Il dato che ti fa capire l’importanza di quel disco è che ciclicamente, più o meno una volta all’anno, si diffonde online la fake news sull’uscita del secondo capitolo. E puntualmente la gente impazzisce anche solo all’idea. Vale sia per i giovanissimi, che quando uscì Ministero dell’Inferno erano all’asilo, che per gente che va verso i 50.
Già, è una faccenda complicata purtroppo, bisognerebbe mettere insieme tantissime persone. Il cuore della produzione di quel disco eravamo io e Lou Chano, ma partecipò una quantità incredibile di artisti, sia rapper che producer. Da un punto di vista etico credo sia meglio che la cosa rimanga congelata, altrimenti diventerebbe una sorta di operazione di marketing, tipo la reunion dei Sex Pistols, una cagata pazzesca, che non avrebbe nulla a che vedere con quello che è il Quadraro.

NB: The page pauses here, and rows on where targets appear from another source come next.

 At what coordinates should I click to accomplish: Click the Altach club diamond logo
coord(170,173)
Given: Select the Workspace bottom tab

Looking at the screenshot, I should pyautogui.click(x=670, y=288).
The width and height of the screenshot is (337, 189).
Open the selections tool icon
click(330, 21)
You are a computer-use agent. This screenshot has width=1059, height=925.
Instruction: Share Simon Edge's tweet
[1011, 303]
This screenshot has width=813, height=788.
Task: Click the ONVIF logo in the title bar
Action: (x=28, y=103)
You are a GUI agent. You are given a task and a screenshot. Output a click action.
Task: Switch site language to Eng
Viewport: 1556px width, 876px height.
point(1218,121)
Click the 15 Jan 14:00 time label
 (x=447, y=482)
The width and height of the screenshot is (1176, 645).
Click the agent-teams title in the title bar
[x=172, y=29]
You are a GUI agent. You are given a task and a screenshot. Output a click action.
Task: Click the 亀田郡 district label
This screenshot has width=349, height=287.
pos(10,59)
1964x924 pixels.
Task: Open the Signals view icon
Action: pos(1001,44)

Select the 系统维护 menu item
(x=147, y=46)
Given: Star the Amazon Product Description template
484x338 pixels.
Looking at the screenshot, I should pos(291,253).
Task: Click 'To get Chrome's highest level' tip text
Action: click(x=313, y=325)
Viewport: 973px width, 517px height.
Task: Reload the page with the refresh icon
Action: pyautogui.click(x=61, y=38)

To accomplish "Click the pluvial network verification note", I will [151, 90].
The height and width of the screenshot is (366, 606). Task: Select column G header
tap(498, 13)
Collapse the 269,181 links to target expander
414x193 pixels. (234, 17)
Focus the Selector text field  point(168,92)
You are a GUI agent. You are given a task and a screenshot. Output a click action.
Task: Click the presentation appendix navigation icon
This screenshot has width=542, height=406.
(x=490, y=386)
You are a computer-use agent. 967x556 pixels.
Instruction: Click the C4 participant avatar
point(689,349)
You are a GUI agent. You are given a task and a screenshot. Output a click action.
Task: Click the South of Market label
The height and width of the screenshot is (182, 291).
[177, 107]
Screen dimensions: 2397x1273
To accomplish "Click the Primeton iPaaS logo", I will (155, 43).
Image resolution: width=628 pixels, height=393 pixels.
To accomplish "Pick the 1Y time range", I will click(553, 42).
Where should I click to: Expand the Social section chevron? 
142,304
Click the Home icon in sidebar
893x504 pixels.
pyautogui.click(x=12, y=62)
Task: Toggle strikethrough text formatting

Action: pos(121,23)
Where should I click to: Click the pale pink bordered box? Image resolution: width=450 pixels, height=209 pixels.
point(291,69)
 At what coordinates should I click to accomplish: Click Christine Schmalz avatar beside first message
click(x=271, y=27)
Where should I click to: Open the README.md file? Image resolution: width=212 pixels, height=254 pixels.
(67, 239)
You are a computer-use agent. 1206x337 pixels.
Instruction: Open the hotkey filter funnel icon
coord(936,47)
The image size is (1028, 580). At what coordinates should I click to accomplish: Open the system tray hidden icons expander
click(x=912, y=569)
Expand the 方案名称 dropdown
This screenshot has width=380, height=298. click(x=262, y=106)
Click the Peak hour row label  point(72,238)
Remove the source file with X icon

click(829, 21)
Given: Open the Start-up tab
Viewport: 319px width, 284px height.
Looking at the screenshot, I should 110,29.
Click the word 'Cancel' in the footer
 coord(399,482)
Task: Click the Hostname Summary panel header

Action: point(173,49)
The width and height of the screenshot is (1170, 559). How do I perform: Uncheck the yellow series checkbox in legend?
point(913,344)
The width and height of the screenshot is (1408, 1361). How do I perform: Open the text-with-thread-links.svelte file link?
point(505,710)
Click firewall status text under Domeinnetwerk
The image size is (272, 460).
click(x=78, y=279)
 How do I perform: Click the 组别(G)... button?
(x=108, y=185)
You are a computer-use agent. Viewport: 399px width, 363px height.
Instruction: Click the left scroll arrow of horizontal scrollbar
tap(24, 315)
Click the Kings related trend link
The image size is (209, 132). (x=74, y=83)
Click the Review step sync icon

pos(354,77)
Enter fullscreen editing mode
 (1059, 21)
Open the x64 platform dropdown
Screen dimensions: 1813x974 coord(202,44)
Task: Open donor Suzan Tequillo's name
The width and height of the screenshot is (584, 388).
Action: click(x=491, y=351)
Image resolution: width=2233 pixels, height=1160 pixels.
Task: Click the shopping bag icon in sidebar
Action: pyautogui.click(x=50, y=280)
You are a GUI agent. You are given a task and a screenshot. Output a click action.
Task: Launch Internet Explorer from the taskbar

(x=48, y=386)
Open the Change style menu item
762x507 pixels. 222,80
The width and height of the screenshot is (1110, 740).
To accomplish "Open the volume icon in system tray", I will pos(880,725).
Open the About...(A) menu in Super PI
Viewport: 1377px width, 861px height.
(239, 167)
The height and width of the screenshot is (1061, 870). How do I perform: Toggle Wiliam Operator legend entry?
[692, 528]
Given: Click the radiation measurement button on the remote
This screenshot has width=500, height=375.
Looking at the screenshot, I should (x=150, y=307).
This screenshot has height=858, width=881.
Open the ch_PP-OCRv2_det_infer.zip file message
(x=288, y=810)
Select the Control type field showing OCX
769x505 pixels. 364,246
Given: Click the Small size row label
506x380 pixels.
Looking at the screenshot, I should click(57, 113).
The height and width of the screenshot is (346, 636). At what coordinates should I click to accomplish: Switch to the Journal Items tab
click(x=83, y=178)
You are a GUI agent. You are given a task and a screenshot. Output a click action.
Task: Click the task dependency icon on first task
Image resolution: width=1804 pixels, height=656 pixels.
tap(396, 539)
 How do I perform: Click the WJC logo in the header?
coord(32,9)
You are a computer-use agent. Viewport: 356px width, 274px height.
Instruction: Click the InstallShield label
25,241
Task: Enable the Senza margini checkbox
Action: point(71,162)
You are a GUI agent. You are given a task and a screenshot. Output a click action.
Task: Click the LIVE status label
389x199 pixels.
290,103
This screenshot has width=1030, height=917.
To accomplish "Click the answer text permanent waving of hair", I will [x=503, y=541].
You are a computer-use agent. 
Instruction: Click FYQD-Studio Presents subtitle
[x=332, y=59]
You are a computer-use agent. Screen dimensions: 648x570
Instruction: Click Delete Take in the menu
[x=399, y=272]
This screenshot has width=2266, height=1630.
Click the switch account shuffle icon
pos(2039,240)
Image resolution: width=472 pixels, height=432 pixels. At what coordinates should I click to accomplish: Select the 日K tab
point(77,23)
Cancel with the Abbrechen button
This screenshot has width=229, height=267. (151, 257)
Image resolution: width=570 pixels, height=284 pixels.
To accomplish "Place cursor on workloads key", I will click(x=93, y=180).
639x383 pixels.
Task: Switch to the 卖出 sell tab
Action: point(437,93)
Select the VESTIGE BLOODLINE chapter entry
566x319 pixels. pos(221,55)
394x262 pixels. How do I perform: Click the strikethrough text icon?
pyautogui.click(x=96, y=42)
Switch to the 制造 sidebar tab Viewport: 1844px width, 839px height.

Noi affrontiamo sempre tutto con uno spirito di aiuto verso il nuovo, non troverai mai in giro nostre pubblicità della serie “Vieni nel nostro studio, questi sono i prezzi”. Abbiamo sempre lavorato senza alcun tipo di promozione. Siamo sempre stati a disposizione di chi ha qualcosa da dire, chi ci vuole trovare ci trova. Noi lavoriamo per la cultura del Rap italiano: se qualcuno ha dei concetti da esprimere e dei contenuti veri lo facciamo esprimere, altrimenti non ci interessa.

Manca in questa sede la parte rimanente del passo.